═════ Records for this exercise

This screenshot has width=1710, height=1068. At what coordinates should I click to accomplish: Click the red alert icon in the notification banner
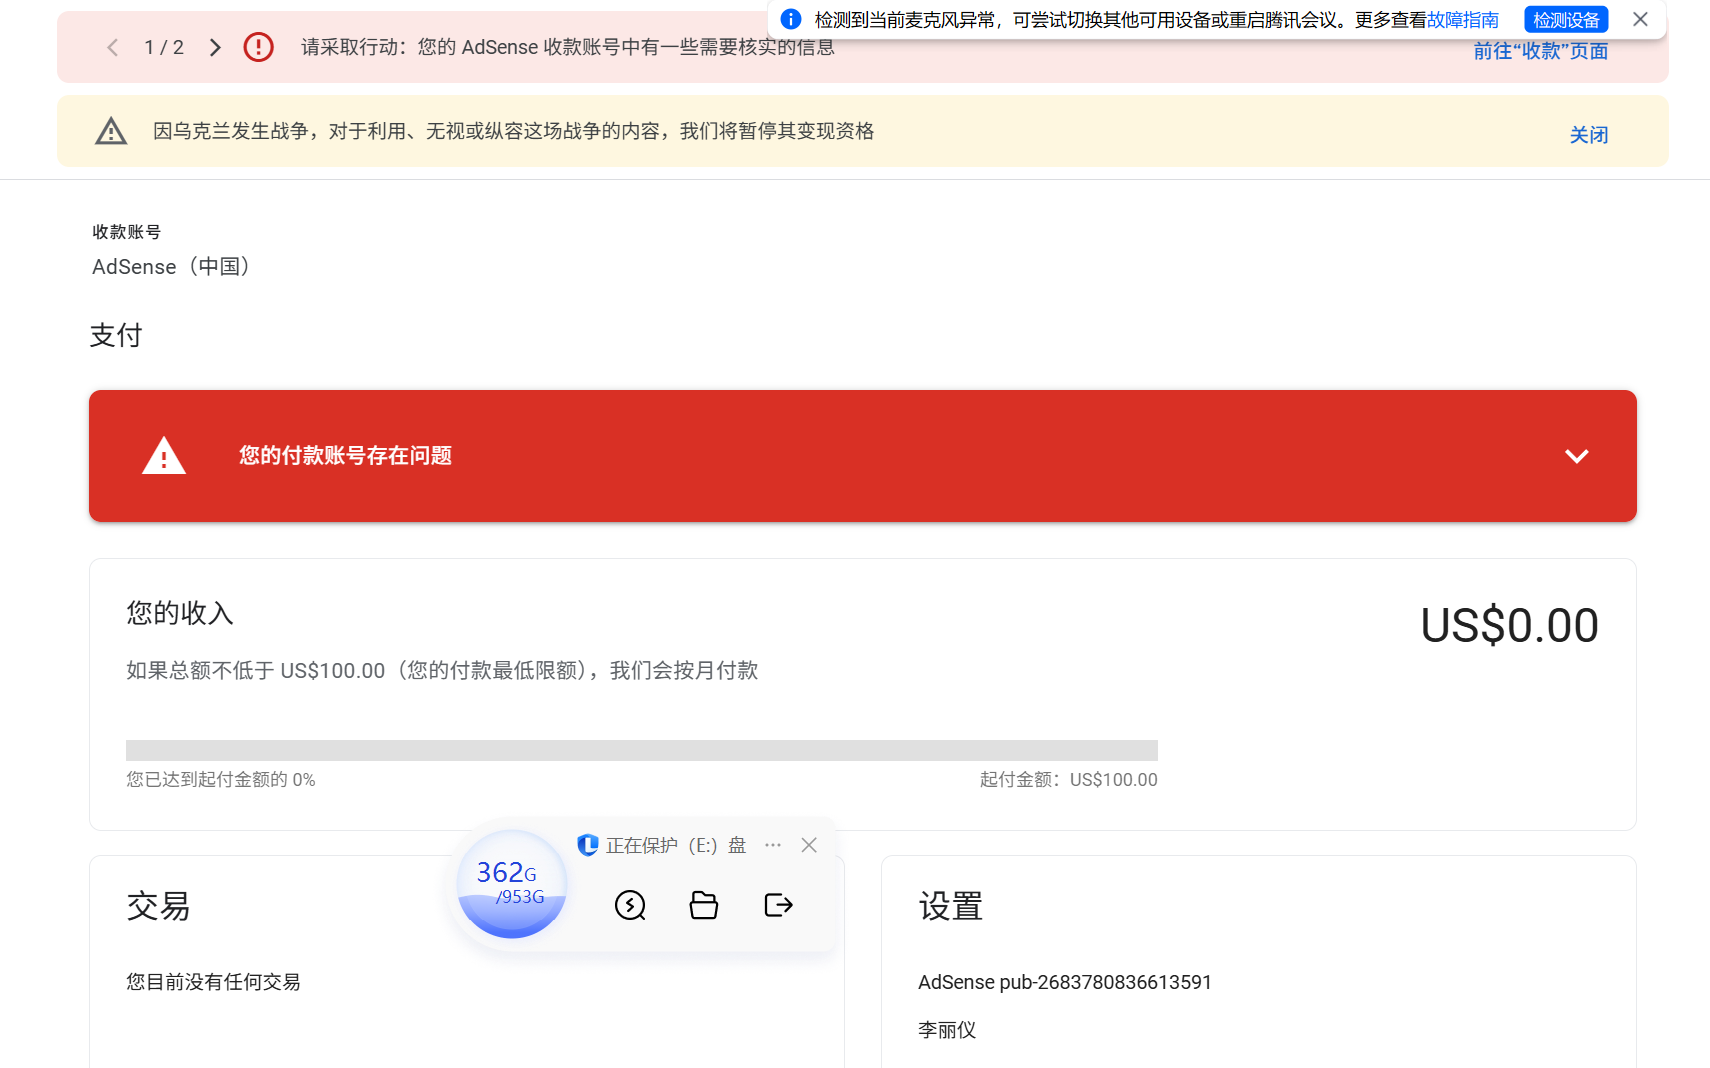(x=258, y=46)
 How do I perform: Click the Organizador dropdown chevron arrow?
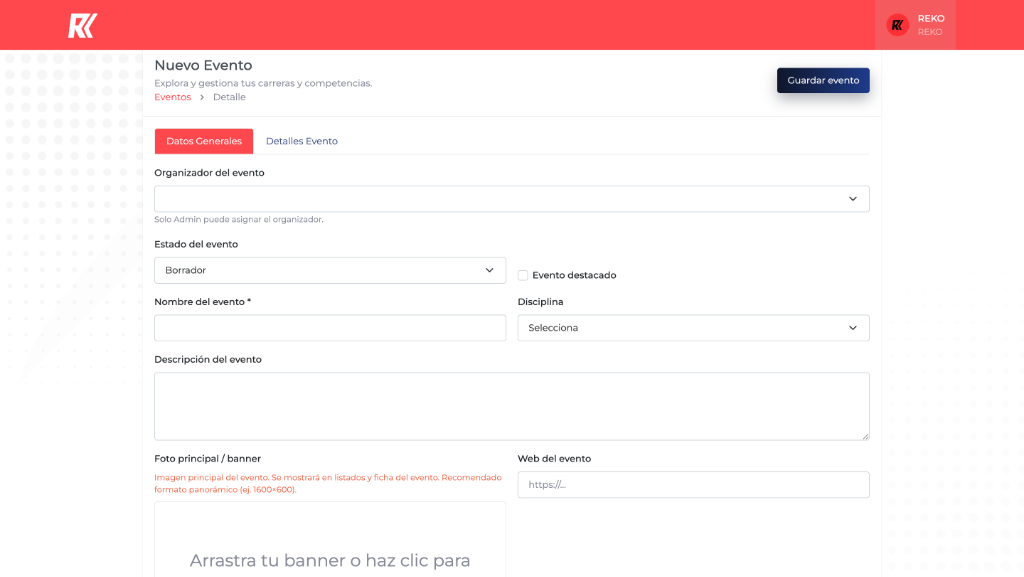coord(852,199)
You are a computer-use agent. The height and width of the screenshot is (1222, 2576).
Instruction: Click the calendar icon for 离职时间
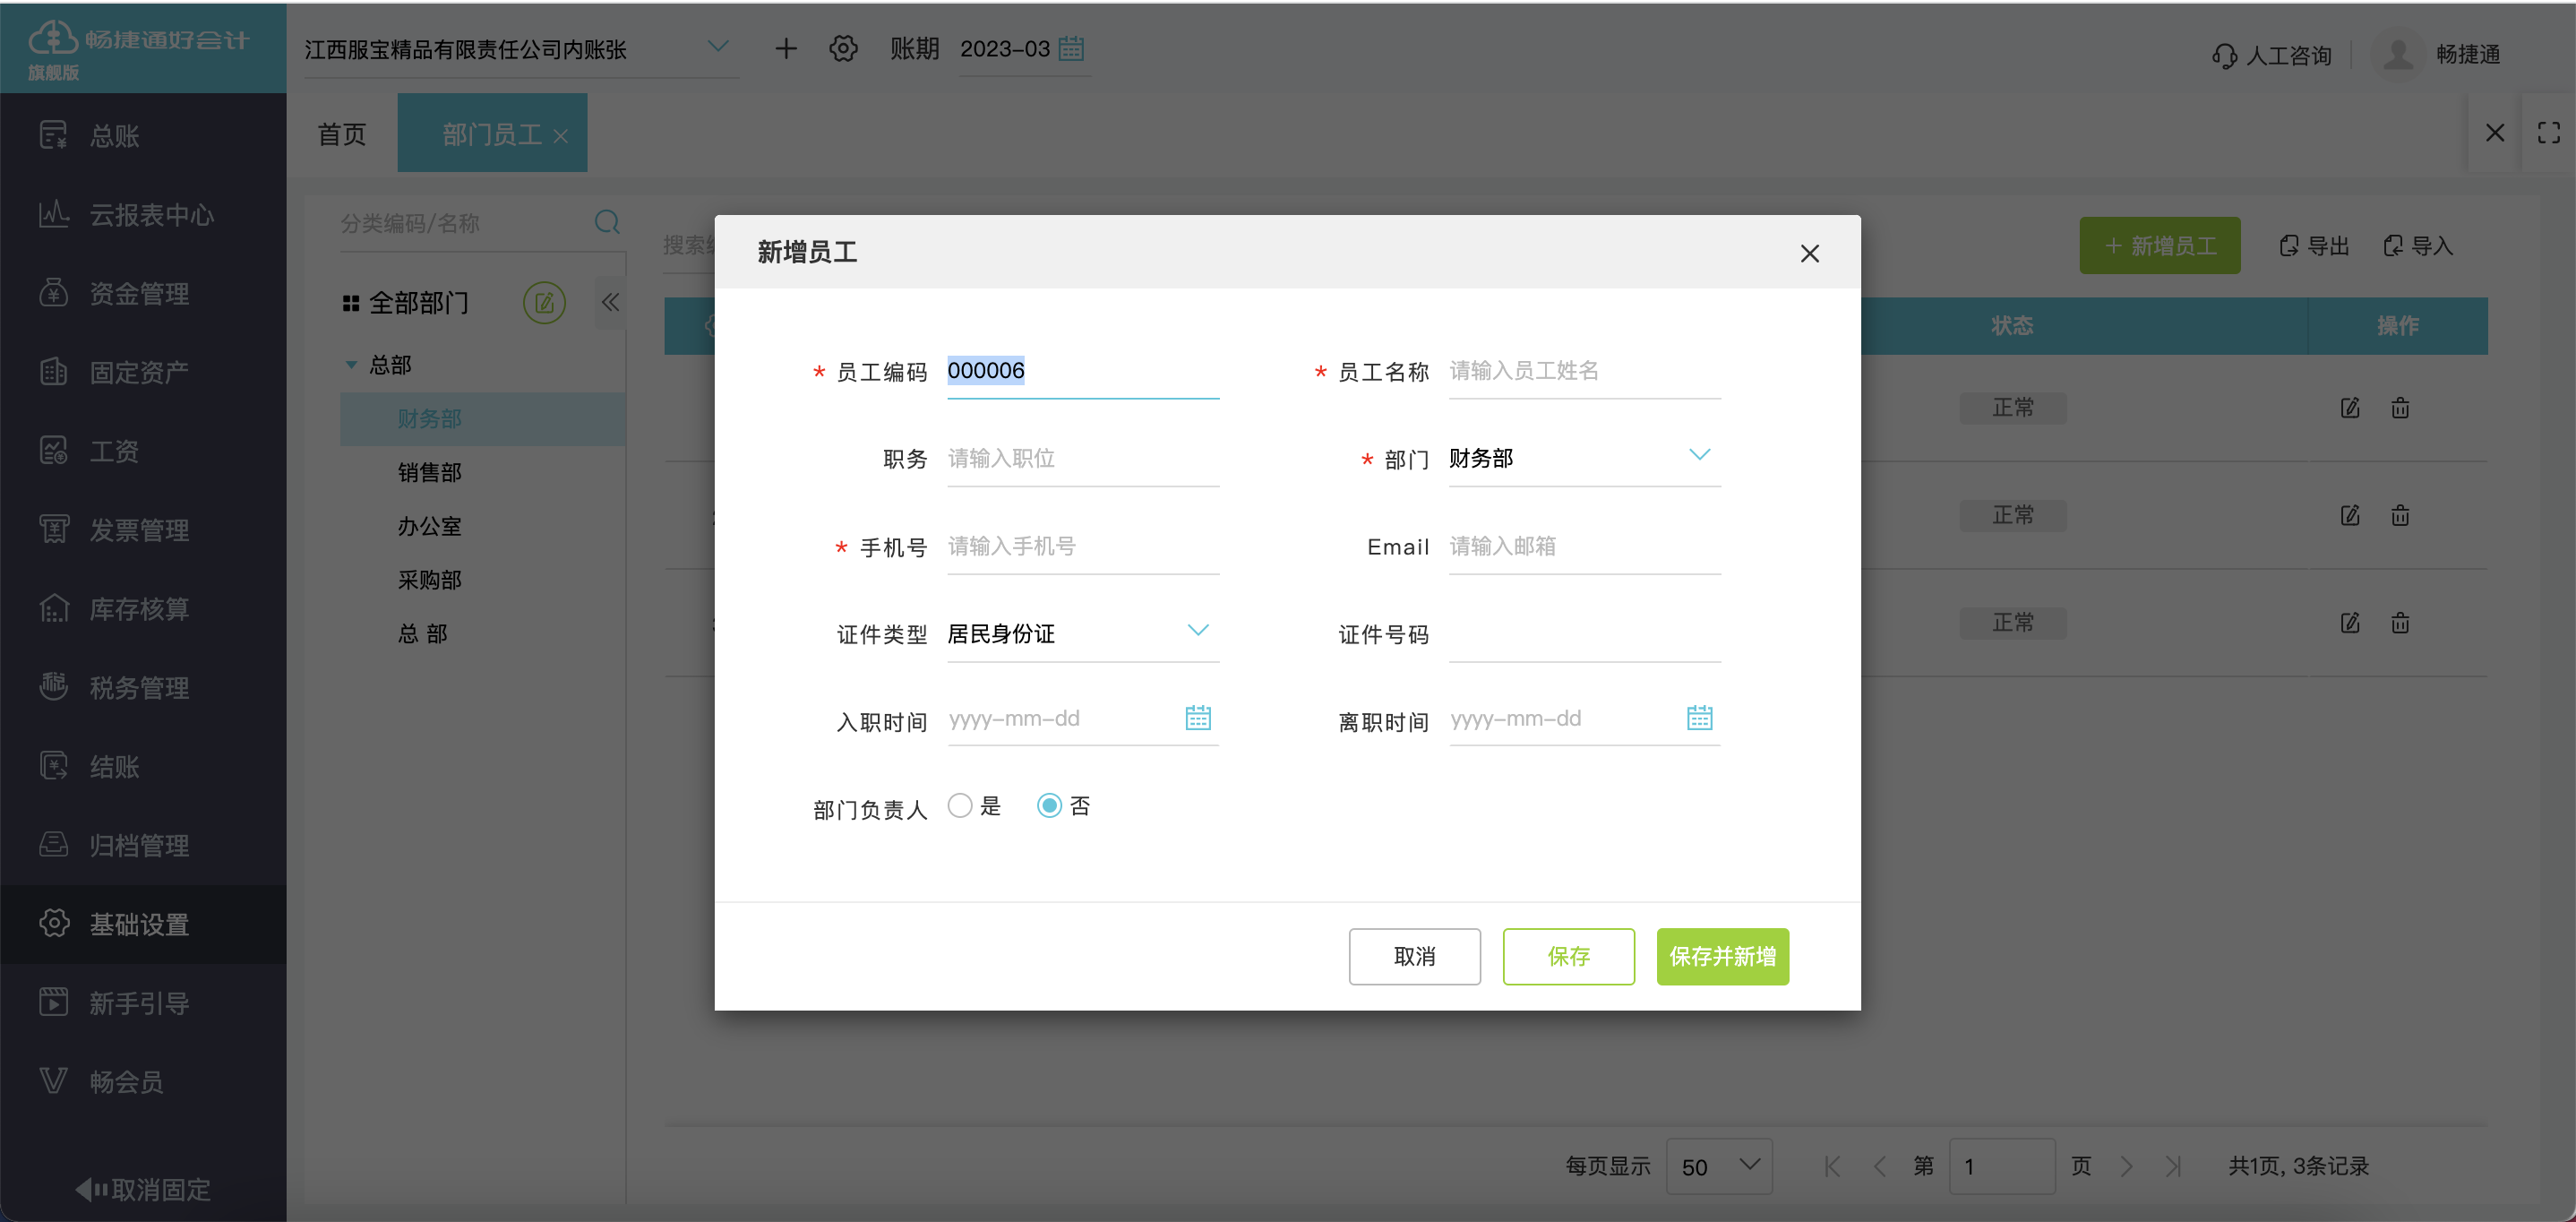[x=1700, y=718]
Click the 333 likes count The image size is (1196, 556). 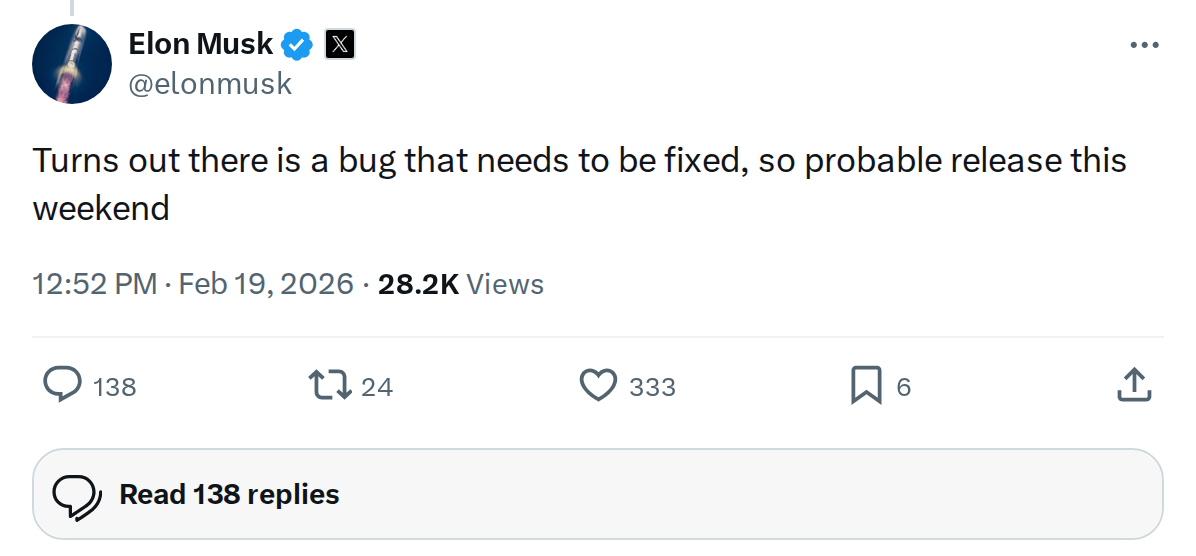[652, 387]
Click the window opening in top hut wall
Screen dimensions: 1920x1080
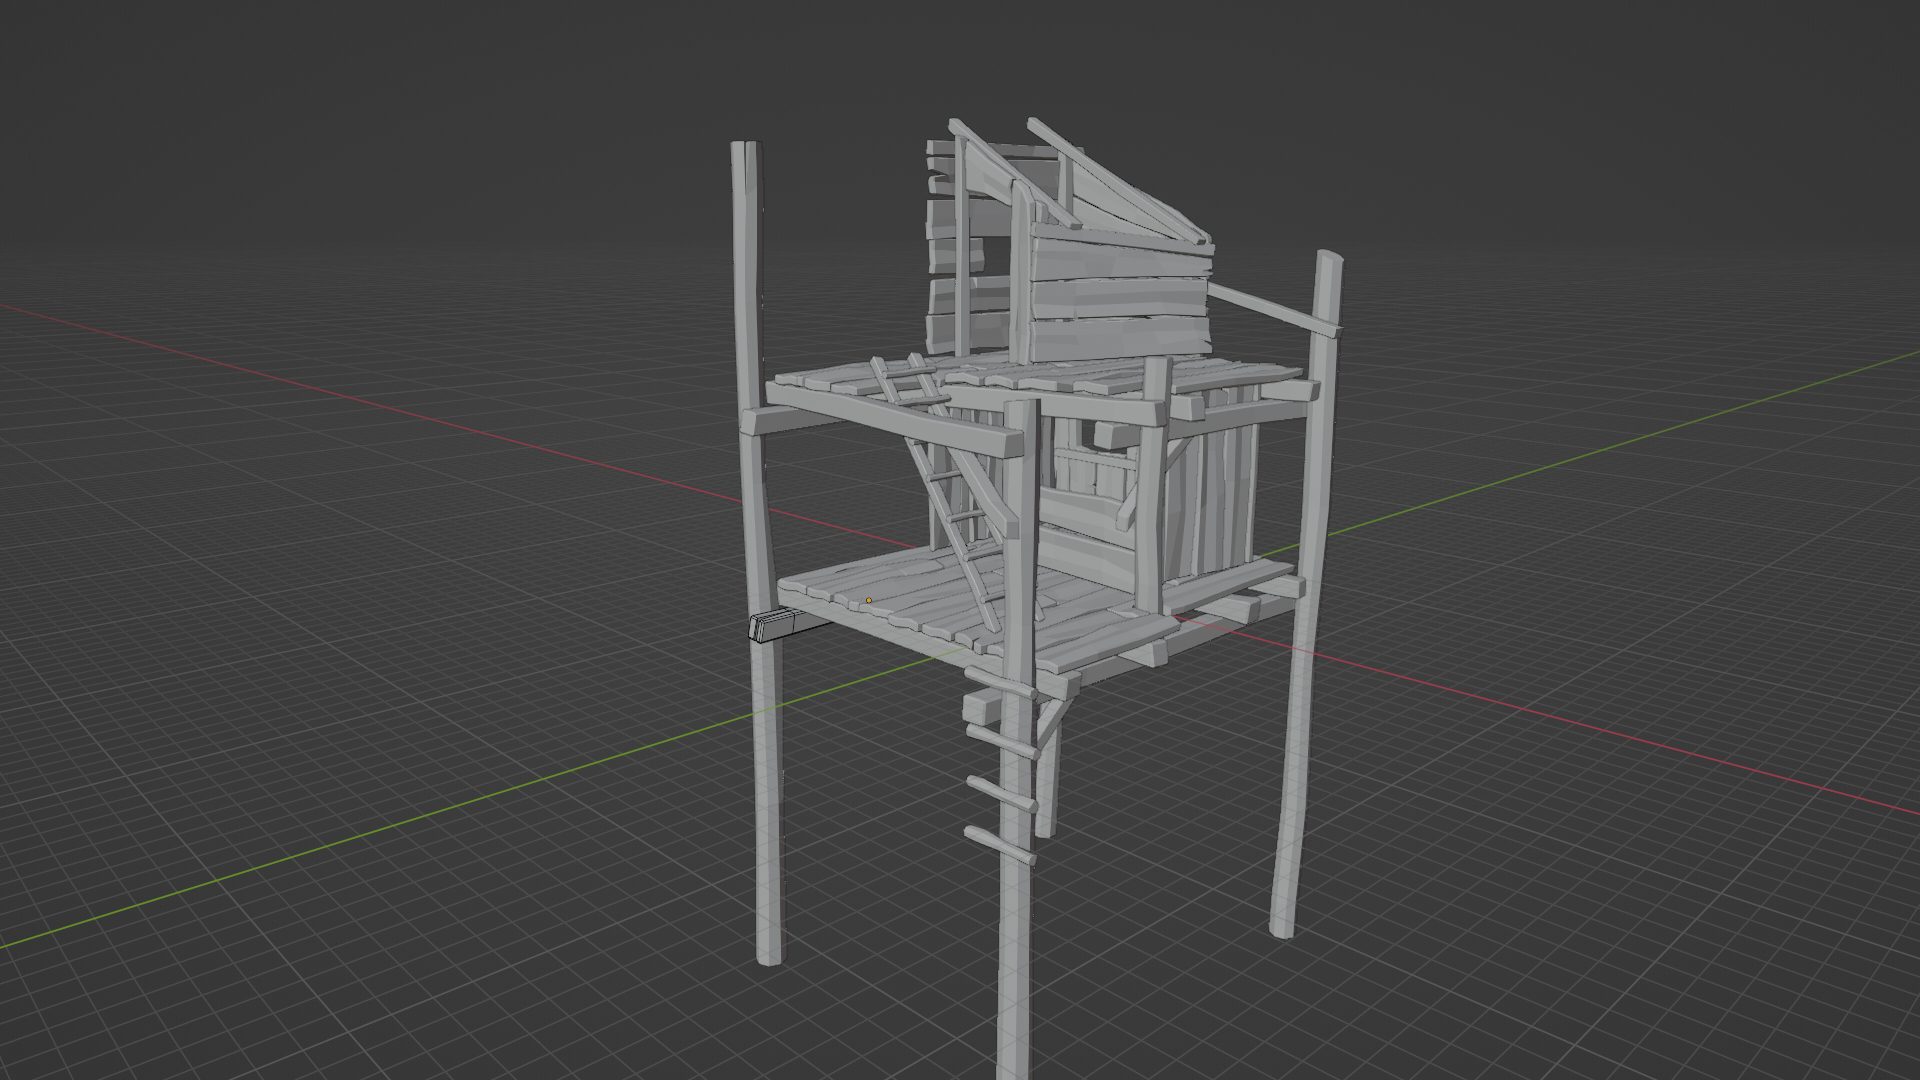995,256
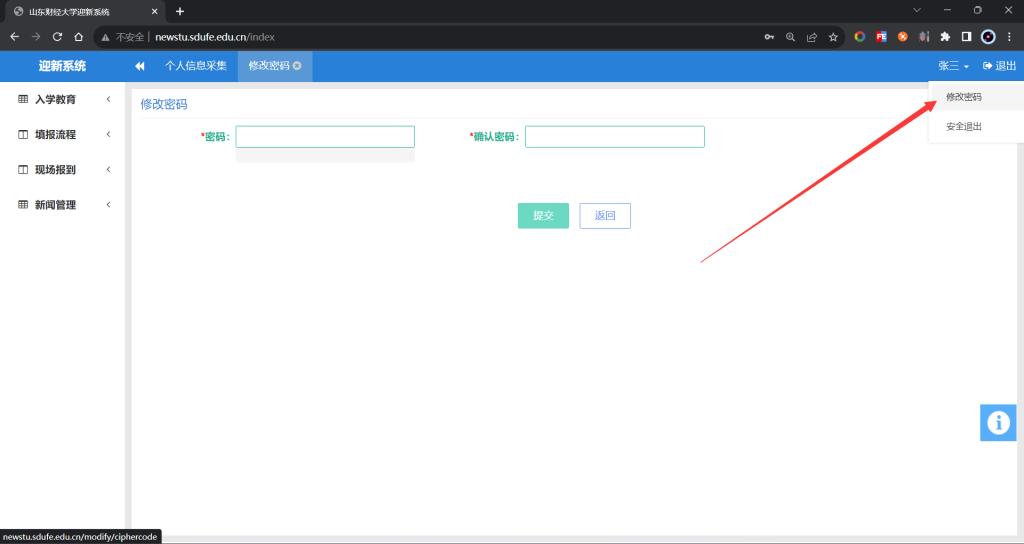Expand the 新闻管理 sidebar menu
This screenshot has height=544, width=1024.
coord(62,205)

══════════

§ What to do:
Pick out each line in the listing above that contains the word "icon", and copy those lines.

§ Problem solution:
This screenshot has width=1710, height=1068. At what coordinates should I click to accomplish: Click the red alert icon in the notification banner
Instruction: Click the calendar icon for 离职时间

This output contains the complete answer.